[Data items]
################

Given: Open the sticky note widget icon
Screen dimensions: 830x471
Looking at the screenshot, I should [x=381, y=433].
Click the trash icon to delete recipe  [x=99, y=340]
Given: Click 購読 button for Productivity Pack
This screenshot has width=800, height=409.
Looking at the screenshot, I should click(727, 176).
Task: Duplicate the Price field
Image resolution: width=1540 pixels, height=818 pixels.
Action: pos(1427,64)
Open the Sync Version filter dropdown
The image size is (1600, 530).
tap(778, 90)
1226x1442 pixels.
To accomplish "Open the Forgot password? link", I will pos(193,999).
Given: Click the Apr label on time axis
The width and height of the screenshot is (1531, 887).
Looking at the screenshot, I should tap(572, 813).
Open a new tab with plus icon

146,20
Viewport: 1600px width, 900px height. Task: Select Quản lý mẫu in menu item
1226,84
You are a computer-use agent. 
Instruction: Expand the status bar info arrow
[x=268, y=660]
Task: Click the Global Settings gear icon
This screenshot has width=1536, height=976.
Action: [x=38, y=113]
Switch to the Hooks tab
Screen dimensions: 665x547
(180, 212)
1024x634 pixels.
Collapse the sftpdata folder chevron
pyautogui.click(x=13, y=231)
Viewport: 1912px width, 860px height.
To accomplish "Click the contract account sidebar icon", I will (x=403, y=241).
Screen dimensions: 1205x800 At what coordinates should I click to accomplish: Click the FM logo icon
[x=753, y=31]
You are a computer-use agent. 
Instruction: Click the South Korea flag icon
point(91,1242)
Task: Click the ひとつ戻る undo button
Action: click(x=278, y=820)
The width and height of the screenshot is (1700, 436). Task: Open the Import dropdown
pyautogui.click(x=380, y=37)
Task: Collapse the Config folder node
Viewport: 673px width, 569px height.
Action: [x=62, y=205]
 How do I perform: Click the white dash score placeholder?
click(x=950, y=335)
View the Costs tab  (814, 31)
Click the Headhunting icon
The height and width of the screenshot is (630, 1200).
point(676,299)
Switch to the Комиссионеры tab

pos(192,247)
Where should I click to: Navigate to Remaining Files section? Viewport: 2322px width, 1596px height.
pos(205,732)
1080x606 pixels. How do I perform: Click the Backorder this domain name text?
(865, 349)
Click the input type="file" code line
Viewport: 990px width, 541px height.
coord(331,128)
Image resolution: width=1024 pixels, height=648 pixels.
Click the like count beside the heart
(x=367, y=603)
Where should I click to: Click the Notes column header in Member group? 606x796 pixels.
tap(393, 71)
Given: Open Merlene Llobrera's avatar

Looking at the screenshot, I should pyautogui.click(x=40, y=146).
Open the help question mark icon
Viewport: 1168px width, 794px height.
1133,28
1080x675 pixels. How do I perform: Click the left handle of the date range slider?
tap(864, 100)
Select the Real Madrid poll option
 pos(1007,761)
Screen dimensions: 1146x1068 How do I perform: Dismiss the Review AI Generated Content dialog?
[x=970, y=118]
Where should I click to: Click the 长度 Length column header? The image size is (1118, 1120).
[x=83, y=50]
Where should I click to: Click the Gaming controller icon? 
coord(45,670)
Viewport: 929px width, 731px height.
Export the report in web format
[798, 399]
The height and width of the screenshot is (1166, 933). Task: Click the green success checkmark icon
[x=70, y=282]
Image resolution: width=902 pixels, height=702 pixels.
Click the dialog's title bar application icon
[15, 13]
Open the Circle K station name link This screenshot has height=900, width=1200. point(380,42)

################

**TASK ITEM:**
Would you please copy out every line of the data exactly?

**WRITTEN SOLUTION:**
Given: Open the sticky note widget icon
Screen dimensions: 830x471
Looking at the screenshot, I should [x=381, y=433].
Click the trash icon to delete recipe  [x=99, y=340]
Given: Click 購読 button for Productivity Pack
This screenshot has width=800, height=409.
Looking at the screenshot, I should click(727, 176).
Task: Duplicate the Price field
Image resolution: width=1540 pixels, height=818 pixels.
Action: pos(1427,64)
Open the Sync Version filter dropdown
The image size is (1600, 530).
tap(778, 90)
1226x1442 pixels.
To accomplish "Open the Forgot password? link", I will pos(193,999).
Given: Click the Apr label on time axis
The width and height of the screenshot is (1531, 887).
Looking at the screenshot, I should tap(572, 813).
Open a new tab with plus icon

146,20
Viewport: 1600px width, 900px height. Task: Select Quản lý mẫu in menu item
1226,84
You are a computer-use agent. 
Instruction: Expand the status bar info arrow
[x=268, y=660]
Task: Click the Global Settings gear icon
This screenshot has width=1536, height=976.
Action: [x=38, y=113]
Switch to the Hooks tab
Screen dimensions: 665x547
(180, 212)
1024x634 pixels.
Collapse the sftpdata folder chevron
pyautogui.click(x=13, y=231)
Viewport: 1912px width, 860px height.
To accomplish "Click the contract account sidebar icon", I will (x=403, y=241).
Screen dimensions: 1205x800 At what coordinates should I click to accomplish: Click the FM logo icon
[x=753, y=31]
You are a computer-use agent. 
Instruction: Click the South Korea flag icon
point(91,1242)
Task: Click the ひとつ戻る undo button
Action: click(x=278, y=820)
The width and height of the screenshot is (1700, 436). Task: Open the Import dropdown
pyautogui.click(x=380, y=37)
Task: Collapse the Config folder node
Viewport: 673px width, 569px height.
Action: [x=62, y=205]
 How do I perform: Click the white dash score placeholder?
click(x=950, y=335)
View the Costs tab  (814, 31)
Click the Headhunting icon
The height and width of the screenshot is (630, 1200).
point(676,299)
Switch to the Комиссионеры tab

pos(192,247)
Where should I click to: Navigate to Remaining Files section? Viewport: 2322px width, 1596px height.
pos(205,732)
1080x606 pixels. How do I perform: Click the Backorder this domain name text?
(865, 349)
Click the input type="file" code line
Viewport: 990px width, 541px height.
coord(331,128)
Image resolution: width=1024 pixels, height=648 pixels.
Click the like count beside the heart
(x=367, y=603)
Where should I click to: Click the Notes column header in Member group? 606x796 pixels.
tap(393, 71)
Given: Open Merlene Llobrera's avatar

Looking at the screenshot, I should pyautogui.click(x=40, y=146).
Open the help question mark icon
Viewport: 1168px width, 794px height.
1133,28
1080x675 pixels. How do I perform: Click the left handle of the date range slider?
tap(864, 100)
Select the Real Madrid poll option
 pos(1007,761)
Screen dimensions: 1146x1068 How do I perform: Dismiss the Review AI Generated Content dialog?
[x=970, y=118]
Where should I click to: Click the 长度 Length column header? The image size is (1118, 1120).
[x=83, y=50]
Where should I click to: Click the Gaming controller icon? 
coord(45,670)
Viewport: 929px width, 731px height.
Export the report in web format
[798, 399]
The height and width of the screenshot is (1166, 933). Task: Click the green success checkmark icon
[x=70, y=282]
Image resolution: width=902 pixels, height=702 pixels.
Click the dialog's title bar application icon
[15, 13]
Open the Circle K station name link This screenshot has height=900, width=1200. point(380,42)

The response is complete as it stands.